_WHAT YOU SHOULD DO_: Your task is to find every line of the data that holds the string "chart" and copy it.

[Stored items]
Start of Block

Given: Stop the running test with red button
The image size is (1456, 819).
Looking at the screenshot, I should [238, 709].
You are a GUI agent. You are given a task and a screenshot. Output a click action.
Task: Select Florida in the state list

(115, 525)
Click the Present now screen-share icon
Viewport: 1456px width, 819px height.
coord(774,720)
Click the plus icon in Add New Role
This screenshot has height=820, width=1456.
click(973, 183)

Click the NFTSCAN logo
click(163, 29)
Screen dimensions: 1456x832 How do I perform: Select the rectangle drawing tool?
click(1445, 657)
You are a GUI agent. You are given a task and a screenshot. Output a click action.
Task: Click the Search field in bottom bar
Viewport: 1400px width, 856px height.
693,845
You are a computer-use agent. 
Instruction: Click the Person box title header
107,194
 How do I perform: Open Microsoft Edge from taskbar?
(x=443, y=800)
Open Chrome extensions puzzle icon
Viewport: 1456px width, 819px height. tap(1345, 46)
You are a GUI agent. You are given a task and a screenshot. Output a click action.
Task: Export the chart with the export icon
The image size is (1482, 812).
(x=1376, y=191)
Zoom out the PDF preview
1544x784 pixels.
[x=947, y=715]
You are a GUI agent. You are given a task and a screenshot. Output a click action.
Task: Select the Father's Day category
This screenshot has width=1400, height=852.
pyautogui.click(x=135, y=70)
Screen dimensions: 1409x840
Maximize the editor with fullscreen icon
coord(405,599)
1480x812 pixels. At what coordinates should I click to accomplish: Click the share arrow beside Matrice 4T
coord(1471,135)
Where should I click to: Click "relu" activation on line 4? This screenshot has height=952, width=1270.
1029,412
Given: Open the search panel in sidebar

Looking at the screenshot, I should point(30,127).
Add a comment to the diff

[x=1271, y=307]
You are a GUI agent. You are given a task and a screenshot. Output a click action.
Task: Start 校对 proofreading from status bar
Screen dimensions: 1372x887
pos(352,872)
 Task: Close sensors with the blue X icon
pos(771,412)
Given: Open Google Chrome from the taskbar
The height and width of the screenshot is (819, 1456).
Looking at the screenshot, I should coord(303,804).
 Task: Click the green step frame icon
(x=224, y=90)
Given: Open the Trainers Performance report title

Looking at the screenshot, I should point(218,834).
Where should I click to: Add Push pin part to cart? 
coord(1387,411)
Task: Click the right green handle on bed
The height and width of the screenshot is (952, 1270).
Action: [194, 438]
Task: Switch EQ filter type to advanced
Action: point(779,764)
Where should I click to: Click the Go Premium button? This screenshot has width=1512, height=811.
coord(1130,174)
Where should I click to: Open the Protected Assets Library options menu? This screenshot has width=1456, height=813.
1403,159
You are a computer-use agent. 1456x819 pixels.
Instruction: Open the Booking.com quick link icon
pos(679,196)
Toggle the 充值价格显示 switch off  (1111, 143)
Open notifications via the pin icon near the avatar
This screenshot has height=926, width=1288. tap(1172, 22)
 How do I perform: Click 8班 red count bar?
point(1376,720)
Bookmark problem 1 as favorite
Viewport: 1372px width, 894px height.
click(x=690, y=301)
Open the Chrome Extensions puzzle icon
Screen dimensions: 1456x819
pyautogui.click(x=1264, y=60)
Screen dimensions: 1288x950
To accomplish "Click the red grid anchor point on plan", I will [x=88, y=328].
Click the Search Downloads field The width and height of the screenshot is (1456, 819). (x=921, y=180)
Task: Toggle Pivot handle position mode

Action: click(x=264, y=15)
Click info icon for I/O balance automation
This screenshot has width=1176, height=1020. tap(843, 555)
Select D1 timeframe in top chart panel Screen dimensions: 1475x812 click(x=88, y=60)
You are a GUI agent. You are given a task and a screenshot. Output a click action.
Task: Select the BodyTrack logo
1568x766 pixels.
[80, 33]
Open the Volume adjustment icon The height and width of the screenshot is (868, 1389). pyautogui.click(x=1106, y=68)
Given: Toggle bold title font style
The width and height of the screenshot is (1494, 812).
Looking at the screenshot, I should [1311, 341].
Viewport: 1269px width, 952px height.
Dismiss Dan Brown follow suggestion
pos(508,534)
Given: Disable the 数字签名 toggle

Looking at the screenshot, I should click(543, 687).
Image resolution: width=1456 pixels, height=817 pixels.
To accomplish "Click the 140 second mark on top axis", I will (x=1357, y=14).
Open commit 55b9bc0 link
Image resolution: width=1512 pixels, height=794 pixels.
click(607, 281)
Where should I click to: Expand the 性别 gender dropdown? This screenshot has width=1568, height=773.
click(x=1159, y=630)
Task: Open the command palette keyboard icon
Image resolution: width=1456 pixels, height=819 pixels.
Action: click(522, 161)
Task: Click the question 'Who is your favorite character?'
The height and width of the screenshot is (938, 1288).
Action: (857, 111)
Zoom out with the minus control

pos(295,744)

End of Block

_RESPONSE FOR THIS EXERCISE_:
Task: Export the chart with the export icon
Select D1 timeframe in top chart panel Screen dimensions: 1475x812 click(x=88, y=60)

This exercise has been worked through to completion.